Traditionally in Inmon-style data warehouse design, there is an intermediate layer between the raw “data lake” and mart (dimensional) layers. This is either accomplished with data vault (difficult), or a normalized design (easy).
Then marts are built on top of these. The idea is that is if you design your marts wrong (stovepipe designs), you have nothing to fall back on and must re-do them. Additionally, and more importantly, the intermediate layer accurately reflects you business processes.
With dbt, so far, most of what I am seeing is source (data lake) ==>stage (light transform)==>mart (fully transformed) data designs.
Why is this? I.E. Is there something about dbt that somehow eliminates the need for a middle layer? I am new to dbt, but the concept is still the same.
At Trove, we’ve very much built an Inmon-style data warehouse. dbt works very well for this.
To roughly characterize our model, there are core tables in the business-entity layer: a normalized representation of the business and related data entities, just as you suggested. Then there are summaries, aggregations, snapshots used in data marts. When using visualization tools like Looker, it’s more efficient to use the data marts. The core model is often the target of exploratory data analysis.

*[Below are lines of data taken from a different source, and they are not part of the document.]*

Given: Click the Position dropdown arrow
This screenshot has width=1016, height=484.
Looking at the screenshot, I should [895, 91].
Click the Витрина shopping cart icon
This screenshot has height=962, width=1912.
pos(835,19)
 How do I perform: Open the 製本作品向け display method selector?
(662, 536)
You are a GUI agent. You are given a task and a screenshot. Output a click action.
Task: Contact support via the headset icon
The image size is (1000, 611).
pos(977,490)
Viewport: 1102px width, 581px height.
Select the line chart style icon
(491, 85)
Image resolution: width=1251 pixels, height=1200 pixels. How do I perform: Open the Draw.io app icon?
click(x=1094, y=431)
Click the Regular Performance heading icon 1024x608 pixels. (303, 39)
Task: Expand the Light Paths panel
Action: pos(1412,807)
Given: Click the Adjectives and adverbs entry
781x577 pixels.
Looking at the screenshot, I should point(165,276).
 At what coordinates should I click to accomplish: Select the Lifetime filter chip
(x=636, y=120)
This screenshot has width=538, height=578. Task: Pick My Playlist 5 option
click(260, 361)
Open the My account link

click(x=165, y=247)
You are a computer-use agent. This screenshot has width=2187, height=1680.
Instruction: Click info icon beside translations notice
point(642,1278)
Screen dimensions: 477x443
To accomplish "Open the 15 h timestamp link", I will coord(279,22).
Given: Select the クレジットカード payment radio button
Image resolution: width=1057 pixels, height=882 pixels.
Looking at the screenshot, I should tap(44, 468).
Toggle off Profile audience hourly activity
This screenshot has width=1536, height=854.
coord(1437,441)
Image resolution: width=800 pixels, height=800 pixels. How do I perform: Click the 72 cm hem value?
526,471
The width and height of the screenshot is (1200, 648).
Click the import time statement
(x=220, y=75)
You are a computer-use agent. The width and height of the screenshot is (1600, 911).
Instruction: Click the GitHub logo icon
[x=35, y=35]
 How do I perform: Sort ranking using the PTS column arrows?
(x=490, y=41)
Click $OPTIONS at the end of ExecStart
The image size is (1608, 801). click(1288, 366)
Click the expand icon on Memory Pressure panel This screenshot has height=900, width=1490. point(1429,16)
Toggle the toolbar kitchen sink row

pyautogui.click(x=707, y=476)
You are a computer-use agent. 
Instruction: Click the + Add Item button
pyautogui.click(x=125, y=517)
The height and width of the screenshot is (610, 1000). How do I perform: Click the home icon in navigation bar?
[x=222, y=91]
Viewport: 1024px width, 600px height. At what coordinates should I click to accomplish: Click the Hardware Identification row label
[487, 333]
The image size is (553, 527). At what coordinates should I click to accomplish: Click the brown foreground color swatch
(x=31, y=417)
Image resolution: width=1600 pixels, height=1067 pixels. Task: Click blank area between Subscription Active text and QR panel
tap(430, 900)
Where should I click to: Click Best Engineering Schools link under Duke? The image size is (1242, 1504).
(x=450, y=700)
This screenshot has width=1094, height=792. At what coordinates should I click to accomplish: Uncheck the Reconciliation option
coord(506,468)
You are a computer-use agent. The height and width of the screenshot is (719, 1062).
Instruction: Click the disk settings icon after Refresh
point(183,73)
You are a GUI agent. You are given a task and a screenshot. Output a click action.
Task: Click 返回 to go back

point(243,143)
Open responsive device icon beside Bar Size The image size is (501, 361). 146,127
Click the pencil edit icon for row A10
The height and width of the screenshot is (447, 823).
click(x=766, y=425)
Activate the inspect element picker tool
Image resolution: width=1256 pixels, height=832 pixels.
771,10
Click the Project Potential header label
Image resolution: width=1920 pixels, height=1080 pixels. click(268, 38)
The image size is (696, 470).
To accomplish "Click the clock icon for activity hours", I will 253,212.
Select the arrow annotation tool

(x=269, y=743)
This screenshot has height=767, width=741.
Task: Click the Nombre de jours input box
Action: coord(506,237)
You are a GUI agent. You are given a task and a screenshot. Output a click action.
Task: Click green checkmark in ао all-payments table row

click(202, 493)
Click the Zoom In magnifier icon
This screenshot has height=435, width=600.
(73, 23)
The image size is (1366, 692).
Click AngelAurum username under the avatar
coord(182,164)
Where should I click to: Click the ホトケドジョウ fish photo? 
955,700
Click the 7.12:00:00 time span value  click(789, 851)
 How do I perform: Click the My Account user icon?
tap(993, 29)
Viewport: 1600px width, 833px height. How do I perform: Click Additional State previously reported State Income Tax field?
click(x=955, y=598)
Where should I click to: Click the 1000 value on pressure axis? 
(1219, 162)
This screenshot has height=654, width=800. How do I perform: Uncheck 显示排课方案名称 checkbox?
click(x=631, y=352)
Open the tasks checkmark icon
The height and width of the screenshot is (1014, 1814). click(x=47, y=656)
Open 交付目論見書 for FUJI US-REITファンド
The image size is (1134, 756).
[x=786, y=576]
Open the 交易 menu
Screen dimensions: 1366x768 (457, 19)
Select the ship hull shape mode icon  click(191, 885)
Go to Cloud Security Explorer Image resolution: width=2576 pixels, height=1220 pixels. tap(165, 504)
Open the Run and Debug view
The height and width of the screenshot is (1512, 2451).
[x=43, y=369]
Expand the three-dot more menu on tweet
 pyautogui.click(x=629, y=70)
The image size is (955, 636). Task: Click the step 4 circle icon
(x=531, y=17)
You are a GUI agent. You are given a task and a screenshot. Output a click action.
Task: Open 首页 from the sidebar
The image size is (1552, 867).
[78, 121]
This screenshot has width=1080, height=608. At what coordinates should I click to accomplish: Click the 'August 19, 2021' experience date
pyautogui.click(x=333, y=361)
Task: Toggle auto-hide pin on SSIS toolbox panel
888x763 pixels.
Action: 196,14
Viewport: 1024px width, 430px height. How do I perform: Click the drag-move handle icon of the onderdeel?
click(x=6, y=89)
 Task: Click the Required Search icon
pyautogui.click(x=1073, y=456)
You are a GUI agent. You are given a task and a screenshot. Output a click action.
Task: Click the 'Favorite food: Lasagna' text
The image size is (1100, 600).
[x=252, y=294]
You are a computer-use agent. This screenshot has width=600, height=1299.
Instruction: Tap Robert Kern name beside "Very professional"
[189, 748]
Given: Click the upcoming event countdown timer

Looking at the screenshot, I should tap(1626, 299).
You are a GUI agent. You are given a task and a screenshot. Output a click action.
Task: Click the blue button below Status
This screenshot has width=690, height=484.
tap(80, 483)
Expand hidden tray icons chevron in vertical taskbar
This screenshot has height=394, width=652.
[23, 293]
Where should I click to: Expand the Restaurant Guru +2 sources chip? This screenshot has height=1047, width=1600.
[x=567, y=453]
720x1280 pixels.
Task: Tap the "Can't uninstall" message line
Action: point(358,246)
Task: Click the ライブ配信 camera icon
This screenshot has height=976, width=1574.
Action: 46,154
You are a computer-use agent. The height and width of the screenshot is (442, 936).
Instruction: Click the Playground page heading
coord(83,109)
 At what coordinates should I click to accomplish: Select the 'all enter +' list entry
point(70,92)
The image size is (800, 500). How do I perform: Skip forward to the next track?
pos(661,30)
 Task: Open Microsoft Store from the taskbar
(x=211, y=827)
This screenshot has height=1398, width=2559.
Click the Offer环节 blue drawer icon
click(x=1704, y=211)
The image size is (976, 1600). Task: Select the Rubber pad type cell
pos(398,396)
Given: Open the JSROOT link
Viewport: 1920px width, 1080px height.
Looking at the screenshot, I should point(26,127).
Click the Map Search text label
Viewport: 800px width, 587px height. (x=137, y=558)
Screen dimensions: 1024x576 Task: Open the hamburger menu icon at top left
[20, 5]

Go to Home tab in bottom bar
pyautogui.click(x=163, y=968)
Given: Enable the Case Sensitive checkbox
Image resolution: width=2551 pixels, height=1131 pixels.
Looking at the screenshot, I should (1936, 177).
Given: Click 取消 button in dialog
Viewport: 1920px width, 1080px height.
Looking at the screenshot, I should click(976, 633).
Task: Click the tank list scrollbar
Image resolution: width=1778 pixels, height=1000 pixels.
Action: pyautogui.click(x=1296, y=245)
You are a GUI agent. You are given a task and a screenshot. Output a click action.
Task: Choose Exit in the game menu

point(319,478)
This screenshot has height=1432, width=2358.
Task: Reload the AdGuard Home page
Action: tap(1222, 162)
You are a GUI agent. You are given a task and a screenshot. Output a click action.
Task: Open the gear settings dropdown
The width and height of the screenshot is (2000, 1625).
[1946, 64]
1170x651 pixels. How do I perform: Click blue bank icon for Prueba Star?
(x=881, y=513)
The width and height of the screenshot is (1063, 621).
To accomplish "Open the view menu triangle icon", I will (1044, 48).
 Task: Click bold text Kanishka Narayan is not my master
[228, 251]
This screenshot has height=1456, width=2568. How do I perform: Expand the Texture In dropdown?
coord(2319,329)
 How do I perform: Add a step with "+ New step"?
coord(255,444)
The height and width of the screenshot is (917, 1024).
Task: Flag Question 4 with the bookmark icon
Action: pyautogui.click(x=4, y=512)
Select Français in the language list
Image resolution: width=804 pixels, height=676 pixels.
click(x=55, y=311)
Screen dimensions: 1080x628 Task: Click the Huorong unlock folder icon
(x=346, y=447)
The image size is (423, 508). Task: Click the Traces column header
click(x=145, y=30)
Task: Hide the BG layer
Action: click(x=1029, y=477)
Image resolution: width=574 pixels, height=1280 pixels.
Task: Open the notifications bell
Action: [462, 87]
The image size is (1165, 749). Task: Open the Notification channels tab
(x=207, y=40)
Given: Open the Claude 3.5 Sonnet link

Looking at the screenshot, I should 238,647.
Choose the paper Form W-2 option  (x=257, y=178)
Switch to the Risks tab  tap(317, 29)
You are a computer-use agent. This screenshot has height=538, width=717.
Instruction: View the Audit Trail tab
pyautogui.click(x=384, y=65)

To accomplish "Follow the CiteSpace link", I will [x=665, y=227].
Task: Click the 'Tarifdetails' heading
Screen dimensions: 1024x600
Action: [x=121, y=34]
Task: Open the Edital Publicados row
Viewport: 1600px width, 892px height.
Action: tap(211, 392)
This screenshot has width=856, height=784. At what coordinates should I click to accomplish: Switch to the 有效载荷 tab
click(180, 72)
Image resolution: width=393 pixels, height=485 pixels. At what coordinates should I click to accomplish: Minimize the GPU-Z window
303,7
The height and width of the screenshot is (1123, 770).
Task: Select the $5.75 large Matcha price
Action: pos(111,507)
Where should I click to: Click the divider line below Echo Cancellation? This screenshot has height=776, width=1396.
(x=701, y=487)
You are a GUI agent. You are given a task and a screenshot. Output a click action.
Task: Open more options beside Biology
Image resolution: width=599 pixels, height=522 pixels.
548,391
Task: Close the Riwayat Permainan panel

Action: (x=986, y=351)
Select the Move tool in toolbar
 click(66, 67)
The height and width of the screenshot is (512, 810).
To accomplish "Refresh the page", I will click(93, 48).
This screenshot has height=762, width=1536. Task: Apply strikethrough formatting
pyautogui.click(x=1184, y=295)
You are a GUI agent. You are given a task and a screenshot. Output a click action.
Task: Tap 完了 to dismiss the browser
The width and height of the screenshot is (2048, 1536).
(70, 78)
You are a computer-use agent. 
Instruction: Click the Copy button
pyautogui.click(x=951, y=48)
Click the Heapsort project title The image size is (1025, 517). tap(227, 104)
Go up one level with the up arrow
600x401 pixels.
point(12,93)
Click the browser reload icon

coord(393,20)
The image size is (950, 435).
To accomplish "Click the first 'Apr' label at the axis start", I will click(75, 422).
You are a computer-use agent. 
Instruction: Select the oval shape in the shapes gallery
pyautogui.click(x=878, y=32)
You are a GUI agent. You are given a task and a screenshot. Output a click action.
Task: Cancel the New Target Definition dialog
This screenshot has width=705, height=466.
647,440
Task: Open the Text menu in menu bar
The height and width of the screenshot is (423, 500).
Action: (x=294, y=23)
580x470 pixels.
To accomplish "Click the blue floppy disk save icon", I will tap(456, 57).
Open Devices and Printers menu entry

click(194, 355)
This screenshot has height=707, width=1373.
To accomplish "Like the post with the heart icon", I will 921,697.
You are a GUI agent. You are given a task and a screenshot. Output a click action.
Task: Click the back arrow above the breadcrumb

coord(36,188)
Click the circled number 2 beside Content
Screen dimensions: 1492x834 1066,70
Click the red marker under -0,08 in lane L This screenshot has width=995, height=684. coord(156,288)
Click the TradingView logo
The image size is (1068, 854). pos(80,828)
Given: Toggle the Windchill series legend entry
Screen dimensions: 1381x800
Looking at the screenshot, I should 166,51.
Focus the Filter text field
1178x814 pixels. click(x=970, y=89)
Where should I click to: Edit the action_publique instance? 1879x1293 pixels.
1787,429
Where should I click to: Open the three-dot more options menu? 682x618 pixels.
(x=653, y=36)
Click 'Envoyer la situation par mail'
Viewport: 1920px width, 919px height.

The core models are rebuilt in one dbt run each night. The marts are built in a separate run executed later. dbt would equally support building them all in a single run: the built-in dependency resolution would mean that the core models would be built first and the marts after.
Throughout the business day, the core models are updated incrementally every 10 minutes with fresh source data. Depending on how they’re used, the data marts may or may not be incremental models.
You have communicated that perfectly. I was worried that everyone in the dbt world was skipping that business layer. Do you have any thoughts on using Data Vault as a business layer? I was at a large company where they had a Data Vault business layer. For me it seemed overly complex, but I am no data vault expert.
I have implemented DV at a large organization, and you are right it can be insanely complex, and would potentially be over engineering for a large number of scenarios.
But I will say this - it’s a high appropriate solution that pays massive dividends if :
- If your organisation has many disparate and changing source data sets, but at the same time a reasonably stable , and logical, business entity model.
- You have a DW automation tool to automatically build out assets and pipelines based on the vault model (like BIMLFlex)
Other lesser reasons besides. Also building data marts from a good data vault is trivial, and more often that not can be entirely virtualized in views.
Doing it in DBT I don’t know - but probably wouldn’t try it without DW automation.